▶ _TRY IT_: Read through the data, and wherever a line holds the word "title", write that line out.

▶ _ENTRIES SUPPLIED_:
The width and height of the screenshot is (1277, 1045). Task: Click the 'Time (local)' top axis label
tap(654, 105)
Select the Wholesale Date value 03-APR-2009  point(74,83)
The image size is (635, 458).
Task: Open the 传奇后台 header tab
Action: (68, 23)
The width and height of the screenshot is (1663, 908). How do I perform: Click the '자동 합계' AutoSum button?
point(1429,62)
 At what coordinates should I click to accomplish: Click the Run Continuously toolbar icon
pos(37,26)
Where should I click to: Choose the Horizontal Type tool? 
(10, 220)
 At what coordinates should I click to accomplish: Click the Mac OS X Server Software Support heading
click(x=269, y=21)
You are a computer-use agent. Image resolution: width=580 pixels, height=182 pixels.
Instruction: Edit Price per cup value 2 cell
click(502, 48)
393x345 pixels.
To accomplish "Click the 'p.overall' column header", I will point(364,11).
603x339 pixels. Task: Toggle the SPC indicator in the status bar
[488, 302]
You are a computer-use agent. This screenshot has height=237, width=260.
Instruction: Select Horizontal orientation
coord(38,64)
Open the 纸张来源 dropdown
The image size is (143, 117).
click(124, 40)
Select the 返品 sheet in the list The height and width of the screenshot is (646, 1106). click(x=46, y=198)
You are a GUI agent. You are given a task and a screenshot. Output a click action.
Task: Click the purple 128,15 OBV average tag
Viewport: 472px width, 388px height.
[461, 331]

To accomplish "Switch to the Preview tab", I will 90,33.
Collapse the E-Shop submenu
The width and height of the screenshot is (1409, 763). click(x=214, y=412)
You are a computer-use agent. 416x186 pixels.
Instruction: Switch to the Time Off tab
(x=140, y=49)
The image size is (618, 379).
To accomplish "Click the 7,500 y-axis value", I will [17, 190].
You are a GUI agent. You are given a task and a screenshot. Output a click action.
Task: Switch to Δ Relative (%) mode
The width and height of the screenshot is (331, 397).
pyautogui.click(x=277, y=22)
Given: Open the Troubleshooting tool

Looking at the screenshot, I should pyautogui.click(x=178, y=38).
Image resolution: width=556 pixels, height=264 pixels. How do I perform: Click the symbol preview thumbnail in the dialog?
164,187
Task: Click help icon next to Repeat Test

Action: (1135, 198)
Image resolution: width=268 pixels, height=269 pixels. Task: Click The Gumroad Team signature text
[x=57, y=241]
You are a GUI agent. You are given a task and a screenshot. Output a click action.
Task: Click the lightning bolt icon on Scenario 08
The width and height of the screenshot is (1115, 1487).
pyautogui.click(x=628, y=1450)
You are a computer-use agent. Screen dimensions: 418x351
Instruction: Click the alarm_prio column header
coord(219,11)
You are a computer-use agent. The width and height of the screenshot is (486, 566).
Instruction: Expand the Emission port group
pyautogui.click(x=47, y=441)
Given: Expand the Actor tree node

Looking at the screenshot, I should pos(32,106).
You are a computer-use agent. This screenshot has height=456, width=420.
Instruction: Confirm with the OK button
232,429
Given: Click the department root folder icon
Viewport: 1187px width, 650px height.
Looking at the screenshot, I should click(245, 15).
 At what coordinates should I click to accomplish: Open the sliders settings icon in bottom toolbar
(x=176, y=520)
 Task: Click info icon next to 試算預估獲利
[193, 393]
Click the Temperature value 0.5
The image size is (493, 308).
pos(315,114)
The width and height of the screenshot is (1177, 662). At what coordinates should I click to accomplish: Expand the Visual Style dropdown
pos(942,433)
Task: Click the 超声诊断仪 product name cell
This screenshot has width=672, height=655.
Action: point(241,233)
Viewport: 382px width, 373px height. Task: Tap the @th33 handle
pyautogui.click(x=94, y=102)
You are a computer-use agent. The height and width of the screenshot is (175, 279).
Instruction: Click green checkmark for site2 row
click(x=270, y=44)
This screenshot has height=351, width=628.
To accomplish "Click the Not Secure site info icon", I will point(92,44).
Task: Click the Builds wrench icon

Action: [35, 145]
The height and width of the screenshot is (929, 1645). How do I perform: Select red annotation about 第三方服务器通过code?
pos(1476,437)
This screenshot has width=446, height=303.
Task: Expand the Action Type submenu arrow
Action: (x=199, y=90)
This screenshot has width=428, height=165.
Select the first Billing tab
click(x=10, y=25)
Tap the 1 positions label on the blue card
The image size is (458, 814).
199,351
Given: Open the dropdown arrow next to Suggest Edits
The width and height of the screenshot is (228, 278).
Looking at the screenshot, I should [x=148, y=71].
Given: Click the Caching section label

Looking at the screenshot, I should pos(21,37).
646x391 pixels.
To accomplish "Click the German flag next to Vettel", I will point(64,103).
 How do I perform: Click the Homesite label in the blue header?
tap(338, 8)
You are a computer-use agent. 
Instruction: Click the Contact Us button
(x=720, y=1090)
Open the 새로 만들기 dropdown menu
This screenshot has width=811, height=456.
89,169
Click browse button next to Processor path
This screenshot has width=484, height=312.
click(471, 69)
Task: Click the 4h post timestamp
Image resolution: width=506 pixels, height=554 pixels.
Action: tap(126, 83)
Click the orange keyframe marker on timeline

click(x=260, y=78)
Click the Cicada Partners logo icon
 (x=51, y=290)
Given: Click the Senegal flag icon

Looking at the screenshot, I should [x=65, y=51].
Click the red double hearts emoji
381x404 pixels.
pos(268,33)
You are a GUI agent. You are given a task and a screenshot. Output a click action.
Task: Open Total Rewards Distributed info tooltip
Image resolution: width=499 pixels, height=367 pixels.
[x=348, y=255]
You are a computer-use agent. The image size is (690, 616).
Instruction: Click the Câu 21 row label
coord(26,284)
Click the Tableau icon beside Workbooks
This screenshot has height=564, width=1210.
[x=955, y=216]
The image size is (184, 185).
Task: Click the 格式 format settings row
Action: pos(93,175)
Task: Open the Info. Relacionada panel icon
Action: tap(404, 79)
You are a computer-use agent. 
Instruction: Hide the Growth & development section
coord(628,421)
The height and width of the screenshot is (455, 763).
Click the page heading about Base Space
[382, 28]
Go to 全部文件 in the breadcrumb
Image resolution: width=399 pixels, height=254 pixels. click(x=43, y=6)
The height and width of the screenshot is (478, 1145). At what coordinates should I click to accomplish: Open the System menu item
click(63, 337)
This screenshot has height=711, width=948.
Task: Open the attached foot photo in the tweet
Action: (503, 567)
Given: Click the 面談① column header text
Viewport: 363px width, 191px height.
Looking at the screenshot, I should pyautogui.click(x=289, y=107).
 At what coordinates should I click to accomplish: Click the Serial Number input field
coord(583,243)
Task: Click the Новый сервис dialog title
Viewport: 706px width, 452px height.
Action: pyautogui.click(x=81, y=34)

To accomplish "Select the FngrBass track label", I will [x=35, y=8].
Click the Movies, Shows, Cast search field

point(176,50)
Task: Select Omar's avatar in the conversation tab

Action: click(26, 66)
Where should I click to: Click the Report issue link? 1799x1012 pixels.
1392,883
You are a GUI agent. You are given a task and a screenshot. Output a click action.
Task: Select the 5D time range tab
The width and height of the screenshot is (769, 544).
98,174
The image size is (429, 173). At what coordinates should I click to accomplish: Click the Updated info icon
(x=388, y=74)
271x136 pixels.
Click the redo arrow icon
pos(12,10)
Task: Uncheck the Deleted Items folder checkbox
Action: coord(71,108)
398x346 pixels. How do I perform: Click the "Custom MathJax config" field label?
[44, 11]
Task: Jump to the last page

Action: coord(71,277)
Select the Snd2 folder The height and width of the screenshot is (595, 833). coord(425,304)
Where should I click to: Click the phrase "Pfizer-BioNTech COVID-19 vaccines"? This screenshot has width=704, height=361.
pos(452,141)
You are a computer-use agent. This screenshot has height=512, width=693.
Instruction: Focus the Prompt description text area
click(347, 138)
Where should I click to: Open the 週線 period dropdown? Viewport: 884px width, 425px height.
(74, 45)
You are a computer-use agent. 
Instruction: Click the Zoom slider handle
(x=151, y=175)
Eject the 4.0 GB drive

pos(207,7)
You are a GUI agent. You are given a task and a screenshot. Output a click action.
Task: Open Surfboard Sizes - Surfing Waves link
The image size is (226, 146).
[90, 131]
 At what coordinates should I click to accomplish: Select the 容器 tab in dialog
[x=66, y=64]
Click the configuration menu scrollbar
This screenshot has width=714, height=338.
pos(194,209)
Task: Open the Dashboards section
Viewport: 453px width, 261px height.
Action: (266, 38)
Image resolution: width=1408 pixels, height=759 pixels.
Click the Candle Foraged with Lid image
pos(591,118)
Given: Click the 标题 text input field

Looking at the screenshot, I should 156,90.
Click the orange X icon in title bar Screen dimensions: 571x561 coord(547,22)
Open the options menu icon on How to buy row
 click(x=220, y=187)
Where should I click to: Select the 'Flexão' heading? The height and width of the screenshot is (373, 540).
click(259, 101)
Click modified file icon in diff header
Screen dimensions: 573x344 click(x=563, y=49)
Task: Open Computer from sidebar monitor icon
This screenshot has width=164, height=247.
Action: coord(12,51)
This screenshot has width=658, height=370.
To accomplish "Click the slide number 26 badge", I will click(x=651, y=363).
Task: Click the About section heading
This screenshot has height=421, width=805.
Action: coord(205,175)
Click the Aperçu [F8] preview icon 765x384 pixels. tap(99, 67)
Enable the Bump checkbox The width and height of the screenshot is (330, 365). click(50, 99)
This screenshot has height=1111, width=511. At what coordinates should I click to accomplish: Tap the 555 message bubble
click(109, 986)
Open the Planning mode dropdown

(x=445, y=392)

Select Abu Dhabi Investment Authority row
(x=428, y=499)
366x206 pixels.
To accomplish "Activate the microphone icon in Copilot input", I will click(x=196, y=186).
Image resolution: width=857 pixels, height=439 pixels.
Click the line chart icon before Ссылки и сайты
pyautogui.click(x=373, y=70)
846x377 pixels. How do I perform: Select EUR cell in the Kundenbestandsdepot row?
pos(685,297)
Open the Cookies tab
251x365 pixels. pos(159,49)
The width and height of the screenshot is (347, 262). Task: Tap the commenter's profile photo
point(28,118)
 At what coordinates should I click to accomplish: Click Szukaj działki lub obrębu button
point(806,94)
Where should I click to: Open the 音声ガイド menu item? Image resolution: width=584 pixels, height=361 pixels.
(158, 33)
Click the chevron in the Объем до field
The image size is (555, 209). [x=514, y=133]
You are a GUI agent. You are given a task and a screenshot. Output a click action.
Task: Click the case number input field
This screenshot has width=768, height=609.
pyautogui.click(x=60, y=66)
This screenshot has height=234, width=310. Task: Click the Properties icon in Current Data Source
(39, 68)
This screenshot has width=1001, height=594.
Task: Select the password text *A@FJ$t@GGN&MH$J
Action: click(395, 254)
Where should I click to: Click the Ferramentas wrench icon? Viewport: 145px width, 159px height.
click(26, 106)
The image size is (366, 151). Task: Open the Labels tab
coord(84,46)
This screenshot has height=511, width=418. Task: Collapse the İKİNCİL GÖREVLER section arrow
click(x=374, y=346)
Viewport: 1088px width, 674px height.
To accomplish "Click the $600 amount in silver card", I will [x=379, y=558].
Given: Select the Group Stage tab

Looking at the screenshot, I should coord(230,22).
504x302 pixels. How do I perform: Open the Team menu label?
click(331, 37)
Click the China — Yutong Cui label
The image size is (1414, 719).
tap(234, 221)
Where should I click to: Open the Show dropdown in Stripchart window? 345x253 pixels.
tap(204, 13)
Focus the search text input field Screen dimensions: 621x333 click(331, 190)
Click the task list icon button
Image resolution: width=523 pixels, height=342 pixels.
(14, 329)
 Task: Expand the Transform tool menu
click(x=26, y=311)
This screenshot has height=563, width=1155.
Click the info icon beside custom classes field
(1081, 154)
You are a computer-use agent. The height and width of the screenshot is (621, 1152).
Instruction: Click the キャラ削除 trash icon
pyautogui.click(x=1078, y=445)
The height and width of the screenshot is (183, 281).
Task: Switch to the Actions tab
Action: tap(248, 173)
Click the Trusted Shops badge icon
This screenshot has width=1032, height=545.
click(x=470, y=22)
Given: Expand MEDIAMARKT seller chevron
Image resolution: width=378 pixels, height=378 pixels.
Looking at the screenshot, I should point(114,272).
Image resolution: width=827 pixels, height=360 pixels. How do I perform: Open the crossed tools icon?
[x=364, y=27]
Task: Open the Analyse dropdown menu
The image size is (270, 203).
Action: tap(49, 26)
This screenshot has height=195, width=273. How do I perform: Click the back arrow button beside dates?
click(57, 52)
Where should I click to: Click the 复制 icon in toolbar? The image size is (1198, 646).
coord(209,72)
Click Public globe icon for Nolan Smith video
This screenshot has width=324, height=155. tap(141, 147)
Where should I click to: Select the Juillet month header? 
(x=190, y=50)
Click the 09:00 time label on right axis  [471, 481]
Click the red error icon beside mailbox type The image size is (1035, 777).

▶ _ANSWER SPACE_:
Task: Click the Новый сервис dialog title
Click the orange X icon in title bar Screen dimensions: 571x561 coord(547,22)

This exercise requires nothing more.